Jordan Rose jordan_rose at apple.com
Tue Jun 28 15:47:47 CDT 2016


Xcode plans are a little beyond the scope of the Swift project, so I can't promise that there would be any such autoupdating. If there were such a feature, I'd expect it to be in the form of a one-time migration, probably triggered along with the Swift 3 migrator…but the IB team might have other ideas, or decide they have more important things to finish for this release. So I guess the answer is "don't count on it".

Jordan


> On Jun 27, 2016, at 21:56, Charlie Monroe <charlie at charliemonroe.net> wrote:
> 
> Do you know how would this affect e.g. XIB files or CoreData models where you have the class name + module? If the class was previously marked @objc and now it would be implicitely @objc(ClassName), would it require all XIB files to be updated, or would the XIB compiler be able to deal with it?
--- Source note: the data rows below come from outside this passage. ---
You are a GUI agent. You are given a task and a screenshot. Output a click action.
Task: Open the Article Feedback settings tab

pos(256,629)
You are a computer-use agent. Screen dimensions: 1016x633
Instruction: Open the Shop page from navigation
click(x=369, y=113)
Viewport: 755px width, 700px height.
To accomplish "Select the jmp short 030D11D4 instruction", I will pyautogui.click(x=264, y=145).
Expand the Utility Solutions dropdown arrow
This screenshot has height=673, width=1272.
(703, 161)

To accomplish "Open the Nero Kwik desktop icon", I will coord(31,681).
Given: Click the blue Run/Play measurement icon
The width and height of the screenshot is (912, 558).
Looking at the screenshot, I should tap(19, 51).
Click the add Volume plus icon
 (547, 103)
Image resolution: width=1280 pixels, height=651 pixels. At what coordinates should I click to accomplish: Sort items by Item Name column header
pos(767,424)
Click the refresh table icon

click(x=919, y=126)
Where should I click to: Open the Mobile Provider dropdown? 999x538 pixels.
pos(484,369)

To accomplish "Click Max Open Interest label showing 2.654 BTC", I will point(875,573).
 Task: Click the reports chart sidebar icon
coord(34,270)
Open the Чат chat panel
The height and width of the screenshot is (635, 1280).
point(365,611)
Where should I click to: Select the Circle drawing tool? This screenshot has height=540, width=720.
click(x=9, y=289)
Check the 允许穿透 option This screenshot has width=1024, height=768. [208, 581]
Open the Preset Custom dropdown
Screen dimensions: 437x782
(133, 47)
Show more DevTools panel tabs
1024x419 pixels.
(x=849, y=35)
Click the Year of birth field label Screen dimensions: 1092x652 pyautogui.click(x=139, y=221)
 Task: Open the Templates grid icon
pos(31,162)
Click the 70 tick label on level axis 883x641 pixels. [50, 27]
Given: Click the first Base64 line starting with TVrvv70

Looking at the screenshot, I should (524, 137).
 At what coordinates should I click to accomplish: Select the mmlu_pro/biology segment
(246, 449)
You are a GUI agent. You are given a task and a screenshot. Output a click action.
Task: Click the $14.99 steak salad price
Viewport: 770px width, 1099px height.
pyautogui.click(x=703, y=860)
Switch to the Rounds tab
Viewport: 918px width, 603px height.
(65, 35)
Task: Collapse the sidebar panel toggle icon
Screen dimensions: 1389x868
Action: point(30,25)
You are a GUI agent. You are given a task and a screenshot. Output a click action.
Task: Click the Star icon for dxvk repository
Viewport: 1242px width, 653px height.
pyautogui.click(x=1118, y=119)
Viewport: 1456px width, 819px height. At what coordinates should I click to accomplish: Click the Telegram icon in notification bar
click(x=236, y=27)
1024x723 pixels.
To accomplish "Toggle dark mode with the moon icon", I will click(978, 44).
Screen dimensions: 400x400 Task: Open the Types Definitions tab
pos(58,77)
If the former, than it's a big no for me.
> 
> I'm not a big fan of a change on any account either, though, since it's absolutely not clear that @objc would have this side-effect.
> 
>> On Jun 27, 2016, at 10:26 PM, Jordan Rose via swift-evolution <swift-evolution at swift.org <mailto:swift-evolution at swift.org>> wrote:
>> 
>> Hey, all. An engineer at Apple noticed the following behavior:
>> 
>> 1. class Foo: NSObject → exposed to Objective-C, Swift-style (mangled) runtime name
>> 2. @objc class Foo: NSObject → exposed to Objective-C, Swift-style (mangled) runtime name
>> 3. @objc(Foo) class Foo: NSObject → exposed to Objective-C, unmangled runtime name
>> 
>> (and 4. @objc class Foo → illegal, classes must have ObjC heritage to be @objc.)
>> 
>> They specifically observed that (1) and (2) have the same behavior, and suggested that maybe (2) should be shorthand for (3).
>> 
>> Pros:
>> - There aren't two ways to spell (1).
>> - Removing the mangling (and module uniquing) from the runtime name is probably one of the most common uses of @objc on a class.
>> 
>> Cons:
>> - It's a source-breaking change, for all that the "@objc" in (2) is redundant.
>> - For protocols, (1) and (2) are not equivalent, because @objc isn't inherited there.
>> - Mangling is used to namespace class names at run time; if you drop that, the ObjC name should probably have a prefix. (This applies more to frameworks than apps, though.)
>> 
>> There are probably people who say that last con applies to the generated header as well: we shouldn't put (1) or (2) into the generated header because the ObjC name might conflict with another class at compile time. This is valid, but probably too drastic a change at this point.
>> 
>> So, what does everyone think? I'm leaning towards "no change" because it's a bit subtle and not a big enough win, but if there's widespread support for this I'll pull it into a proposal.
>> 
>> Jordan
>> 
>> P.S. This is rdar://problem/22296436 <rdar://problem/22296436> for anyone else at Apple.